- Warren Buffett and Cathie Wood are polar opposites when it comes to their investment styles.
- A sector the two investors can’t agree on is railroads, with Ark naming the sector among its list of “bad ideas.”
- “I’ll venture a rare prediction: BNSF [Railway] will be a key asset for Berkshire and our country a century from now,” Buffett said in his annual letter to shareholders.
It should be no surprise that Berkshire Hathaway’s Warren Buffett and Ark Invest’s Cathie Wood are polar opposites when it comes to their investment styles.
Buffett has a history of successful value-based investing, judging a company by its current fundamentals and profit margins rather than looking far out into the future for big growth. Meanwhile, Wood has found great success by concentrating her investments in disruptive innovation, companies that are laser-focused on growth at the expense of profits.
This dynamic between the two was on full display last week after Berkshire Hathaway released its annual letter to shareholders, which touted a sector that Wood see’s no future in: railroads.
Buffett called his firm’s ownership of the Burlington North Santa Fe Railway one of its “four giants” that has a promising future ahead despite it being an old-economy business that can trace its roots back to 1848.
“BNSF continues to be the number one artery of American commerce, which makes it an indispensable asset for America as well as for Berkshire. If the many essential products BNSF carries were instead hauled by truck, America’s carbon emissions would soar,” Buffett said in his annual letter.
BNSF Railway, which is the largest railroad in America by revenue, reported record earnings of $6 billion in 2021. And Buffett expects that record to be continually broken for many years into the future.
“I’ll venture a rare prediction: BNSF will be a key asset for Berkshire and our country a century from now,” Buffett said.
But Wood’s Ark Invest sees the railroad business differently. Ark in its Bad Ideas Report called it a “bad idea” that investors should avoid as it is ripe for disruption.
That disruption, according to Wood, will be driven by the adoption of autonomous electric trucks that will “compete cost-effectively with freight rail and will offer better, more convenient service.”

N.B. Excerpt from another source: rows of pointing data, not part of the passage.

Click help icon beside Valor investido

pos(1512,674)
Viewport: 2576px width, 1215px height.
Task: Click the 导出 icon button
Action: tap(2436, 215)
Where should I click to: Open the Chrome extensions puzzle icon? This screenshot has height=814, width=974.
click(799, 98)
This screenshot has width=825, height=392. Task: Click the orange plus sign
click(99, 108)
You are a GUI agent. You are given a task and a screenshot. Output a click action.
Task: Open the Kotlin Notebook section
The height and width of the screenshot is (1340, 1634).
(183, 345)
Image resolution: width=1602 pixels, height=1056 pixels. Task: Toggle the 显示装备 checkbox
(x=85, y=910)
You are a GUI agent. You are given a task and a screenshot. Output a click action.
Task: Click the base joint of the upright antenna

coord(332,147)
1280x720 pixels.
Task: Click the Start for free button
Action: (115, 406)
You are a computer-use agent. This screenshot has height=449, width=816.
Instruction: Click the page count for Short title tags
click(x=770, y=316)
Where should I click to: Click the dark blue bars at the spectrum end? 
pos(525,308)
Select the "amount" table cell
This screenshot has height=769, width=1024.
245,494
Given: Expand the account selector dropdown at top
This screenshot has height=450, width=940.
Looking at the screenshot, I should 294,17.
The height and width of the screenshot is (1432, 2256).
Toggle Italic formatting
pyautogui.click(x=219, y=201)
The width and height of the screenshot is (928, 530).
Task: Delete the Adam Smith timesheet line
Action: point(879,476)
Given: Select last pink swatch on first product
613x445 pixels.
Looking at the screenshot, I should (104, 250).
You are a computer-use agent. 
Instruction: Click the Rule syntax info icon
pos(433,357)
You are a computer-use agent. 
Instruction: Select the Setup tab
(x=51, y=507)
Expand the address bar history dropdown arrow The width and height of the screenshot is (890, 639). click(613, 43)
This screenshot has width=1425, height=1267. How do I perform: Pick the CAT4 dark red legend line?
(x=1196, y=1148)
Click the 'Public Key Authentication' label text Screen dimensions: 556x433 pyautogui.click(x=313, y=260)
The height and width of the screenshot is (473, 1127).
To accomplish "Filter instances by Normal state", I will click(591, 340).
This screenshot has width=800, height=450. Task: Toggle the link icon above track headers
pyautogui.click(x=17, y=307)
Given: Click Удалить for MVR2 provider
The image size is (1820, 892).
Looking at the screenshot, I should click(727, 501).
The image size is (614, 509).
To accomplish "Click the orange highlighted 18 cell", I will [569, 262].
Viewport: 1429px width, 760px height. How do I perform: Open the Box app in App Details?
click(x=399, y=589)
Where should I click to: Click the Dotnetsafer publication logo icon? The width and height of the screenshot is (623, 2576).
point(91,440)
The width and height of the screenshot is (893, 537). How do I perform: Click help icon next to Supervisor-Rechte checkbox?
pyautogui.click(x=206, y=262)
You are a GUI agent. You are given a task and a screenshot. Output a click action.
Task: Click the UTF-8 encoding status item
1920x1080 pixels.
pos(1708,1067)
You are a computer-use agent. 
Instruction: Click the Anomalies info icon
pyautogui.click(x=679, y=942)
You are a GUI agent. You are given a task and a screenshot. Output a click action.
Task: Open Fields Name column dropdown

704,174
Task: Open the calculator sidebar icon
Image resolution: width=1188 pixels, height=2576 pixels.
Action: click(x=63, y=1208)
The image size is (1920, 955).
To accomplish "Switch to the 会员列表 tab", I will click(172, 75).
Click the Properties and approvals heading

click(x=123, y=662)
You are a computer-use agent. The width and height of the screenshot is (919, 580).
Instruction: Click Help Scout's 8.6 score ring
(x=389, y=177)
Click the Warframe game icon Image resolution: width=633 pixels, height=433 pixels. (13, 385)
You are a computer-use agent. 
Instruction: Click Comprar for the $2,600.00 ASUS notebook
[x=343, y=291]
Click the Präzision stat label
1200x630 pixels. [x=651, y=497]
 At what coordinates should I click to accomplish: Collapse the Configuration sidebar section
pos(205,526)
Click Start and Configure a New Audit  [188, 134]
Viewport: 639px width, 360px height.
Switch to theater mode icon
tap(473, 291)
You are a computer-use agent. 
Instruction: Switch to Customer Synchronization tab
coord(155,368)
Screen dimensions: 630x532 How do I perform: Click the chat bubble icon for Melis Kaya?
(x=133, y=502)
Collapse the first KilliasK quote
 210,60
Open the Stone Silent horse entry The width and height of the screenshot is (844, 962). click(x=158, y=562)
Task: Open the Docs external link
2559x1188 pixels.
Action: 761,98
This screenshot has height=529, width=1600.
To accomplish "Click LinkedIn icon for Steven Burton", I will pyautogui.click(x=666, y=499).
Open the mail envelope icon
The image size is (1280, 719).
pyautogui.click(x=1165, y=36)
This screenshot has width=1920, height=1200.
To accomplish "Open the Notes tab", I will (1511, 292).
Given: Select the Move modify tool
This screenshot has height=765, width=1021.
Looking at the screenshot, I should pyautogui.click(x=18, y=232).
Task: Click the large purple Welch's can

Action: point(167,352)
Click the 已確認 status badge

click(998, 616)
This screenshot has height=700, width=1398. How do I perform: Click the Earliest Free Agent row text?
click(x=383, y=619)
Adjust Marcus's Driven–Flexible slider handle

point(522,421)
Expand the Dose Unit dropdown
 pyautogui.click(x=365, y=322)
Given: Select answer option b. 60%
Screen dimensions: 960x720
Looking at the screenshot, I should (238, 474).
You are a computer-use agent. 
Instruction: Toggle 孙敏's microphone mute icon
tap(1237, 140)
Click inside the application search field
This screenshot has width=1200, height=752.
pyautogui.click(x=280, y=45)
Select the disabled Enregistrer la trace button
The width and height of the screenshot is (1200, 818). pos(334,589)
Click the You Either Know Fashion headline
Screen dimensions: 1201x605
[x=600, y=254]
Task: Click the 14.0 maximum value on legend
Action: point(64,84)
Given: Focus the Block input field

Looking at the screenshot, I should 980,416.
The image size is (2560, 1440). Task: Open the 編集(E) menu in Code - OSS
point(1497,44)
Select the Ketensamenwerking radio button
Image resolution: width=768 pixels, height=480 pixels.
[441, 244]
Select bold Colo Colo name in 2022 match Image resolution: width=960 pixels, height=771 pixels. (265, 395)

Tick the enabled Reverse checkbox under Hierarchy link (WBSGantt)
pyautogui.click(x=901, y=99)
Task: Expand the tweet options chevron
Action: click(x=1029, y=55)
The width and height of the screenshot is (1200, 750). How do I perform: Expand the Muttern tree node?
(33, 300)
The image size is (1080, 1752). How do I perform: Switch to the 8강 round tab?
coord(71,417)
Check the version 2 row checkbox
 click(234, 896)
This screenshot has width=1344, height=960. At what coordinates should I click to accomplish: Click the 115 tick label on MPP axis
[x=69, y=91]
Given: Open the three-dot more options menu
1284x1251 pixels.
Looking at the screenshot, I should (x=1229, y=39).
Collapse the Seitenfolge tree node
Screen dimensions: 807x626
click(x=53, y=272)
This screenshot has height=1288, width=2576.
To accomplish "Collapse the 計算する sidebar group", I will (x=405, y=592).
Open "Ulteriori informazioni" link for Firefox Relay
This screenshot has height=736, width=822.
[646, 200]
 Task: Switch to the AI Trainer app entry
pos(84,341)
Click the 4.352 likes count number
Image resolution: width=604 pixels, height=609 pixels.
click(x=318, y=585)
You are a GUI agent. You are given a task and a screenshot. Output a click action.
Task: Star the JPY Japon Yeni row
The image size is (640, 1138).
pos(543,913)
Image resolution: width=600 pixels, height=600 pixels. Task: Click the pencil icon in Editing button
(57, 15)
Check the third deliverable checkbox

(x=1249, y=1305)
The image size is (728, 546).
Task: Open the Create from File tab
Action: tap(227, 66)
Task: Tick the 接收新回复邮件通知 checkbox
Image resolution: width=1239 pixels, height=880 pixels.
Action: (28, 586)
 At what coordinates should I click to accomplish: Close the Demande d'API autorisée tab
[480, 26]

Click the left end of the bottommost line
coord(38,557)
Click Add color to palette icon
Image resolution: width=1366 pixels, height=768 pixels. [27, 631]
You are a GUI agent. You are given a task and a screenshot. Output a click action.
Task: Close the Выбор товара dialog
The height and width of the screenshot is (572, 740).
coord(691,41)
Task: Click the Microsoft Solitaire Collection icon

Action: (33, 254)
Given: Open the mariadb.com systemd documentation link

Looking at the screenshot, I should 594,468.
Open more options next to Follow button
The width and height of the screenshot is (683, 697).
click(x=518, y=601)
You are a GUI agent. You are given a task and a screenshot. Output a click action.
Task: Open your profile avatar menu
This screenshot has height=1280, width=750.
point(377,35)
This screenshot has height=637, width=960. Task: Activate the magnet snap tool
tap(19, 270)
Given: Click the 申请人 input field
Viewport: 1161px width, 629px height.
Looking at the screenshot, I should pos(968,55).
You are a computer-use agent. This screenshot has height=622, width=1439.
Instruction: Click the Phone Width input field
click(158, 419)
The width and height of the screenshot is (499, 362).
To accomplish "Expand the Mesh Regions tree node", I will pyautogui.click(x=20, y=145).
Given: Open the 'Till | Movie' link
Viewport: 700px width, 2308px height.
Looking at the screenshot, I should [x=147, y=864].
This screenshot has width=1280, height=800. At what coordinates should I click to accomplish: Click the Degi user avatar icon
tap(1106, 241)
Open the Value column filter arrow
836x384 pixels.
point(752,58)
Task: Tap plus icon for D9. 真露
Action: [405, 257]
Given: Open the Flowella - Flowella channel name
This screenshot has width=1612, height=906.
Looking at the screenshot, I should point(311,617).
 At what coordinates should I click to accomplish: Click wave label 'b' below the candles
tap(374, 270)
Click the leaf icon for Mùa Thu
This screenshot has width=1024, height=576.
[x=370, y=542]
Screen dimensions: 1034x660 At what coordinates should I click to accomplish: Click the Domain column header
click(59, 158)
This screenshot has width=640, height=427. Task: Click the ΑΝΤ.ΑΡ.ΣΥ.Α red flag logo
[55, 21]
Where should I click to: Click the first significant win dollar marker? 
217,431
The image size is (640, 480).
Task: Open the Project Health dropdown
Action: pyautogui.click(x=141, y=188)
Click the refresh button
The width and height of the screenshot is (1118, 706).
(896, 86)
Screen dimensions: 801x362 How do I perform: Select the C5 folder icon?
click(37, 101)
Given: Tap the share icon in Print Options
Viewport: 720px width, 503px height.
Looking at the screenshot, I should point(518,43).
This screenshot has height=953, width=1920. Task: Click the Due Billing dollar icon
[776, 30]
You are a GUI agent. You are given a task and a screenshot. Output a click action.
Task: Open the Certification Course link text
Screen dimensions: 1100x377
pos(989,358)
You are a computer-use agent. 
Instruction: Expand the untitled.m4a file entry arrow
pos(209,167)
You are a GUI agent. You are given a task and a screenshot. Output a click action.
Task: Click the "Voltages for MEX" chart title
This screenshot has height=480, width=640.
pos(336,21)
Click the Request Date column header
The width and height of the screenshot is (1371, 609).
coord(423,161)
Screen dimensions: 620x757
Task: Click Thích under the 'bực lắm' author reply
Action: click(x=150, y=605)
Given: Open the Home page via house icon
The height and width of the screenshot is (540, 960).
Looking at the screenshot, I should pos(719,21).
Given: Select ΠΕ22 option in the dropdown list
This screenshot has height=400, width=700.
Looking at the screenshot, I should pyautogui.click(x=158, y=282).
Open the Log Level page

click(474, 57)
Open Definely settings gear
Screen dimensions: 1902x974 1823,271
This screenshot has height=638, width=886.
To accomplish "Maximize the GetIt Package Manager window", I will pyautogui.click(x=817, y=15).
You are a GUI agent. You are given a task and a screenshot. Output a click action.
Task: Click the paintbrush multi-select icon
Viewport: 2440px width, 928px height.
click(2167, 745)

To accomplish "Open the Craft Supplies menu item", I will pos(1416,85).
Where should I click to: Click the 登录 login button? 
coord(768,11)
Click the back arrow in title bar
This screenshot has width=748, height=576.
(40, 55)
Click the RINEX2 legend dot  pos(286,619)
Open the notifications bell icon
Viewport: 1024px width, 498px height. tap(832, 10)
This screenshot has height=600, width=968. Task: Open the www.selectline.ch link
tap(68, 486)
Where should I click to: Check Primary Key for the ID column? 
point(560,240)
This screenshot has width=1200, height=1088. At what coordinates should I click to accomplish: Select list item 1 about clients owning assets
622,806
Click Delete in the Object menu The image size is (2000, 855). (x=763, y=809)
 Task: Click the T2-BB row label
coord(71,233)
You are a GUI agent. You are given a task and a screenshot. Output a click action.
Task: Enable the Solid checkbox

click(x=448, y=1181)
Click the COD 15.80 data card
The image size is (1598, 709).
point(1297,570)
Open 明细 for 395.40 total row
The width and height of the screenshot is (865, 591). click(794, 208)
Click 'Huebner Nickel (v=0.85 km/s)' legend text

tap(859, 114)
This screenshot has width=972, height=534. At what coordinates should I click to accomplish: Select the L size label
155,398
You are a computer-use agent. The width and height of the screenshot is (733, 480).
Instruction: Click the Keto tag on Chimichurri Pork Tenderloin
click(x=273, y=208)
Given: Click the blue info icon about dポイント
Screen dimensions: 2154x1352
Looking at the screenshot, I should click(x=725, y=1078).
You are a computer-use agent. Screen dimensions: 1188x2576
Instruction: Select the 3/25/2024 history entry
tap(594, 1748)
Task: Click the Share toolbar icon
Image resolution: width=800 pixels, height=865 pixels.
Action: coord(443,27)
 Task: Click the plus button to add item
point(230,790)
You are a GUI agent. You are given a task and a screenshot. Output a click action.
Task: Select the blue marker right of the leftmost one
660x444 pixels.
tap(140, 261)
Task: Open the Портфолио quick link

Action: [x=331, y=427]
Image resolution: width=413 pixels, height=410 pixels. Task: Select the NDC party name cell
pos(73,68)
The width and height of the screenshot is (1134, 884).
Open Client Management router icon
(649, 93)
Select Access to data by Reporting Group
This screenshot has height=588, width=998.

The potential convenience and cost effectiveness of autonomous electric driving trucks should help reverse the market share gains and pricing power railroad companies have gained from truckers since the early 2000s, according to the report, leading to the potential value destruction of $400 billion in fixed assets.
“The combination of electric and autonomous technology will increase productivity and lower the costs of trucking dramatically,” the report said. Wood expects autonomous semi-trucks to reduce the cost of trucking by 75% to 3 cents per ton-mile, “undercutting rail prices with the help of lower electricity and maintenance.”
Combined with the potential for autonomous vehicles to take different form factors over time like drones and rolling sidewalk robots, “we believe freight rail companies will have trouble competing with antiquated technology tied to dedicated infrastructure assets,” the report said.
“ARK wonders which, if any, freight rail operators will survive.”
Wood expects the transition from rail to autonomous trucks to happen within the next four to nine years, according to the report.
But that timeline may not pan out, given that Tesla’s electric semi-truck, which was revealed in 2017 with a scheduled 2020 rollout, has since been delayed until 2023 at the earliest.
For now, investors seem to be siding with Buffett over Wood based on Berkshire Hathaway’s performance relative to Ark’s flagship fund over the past few years.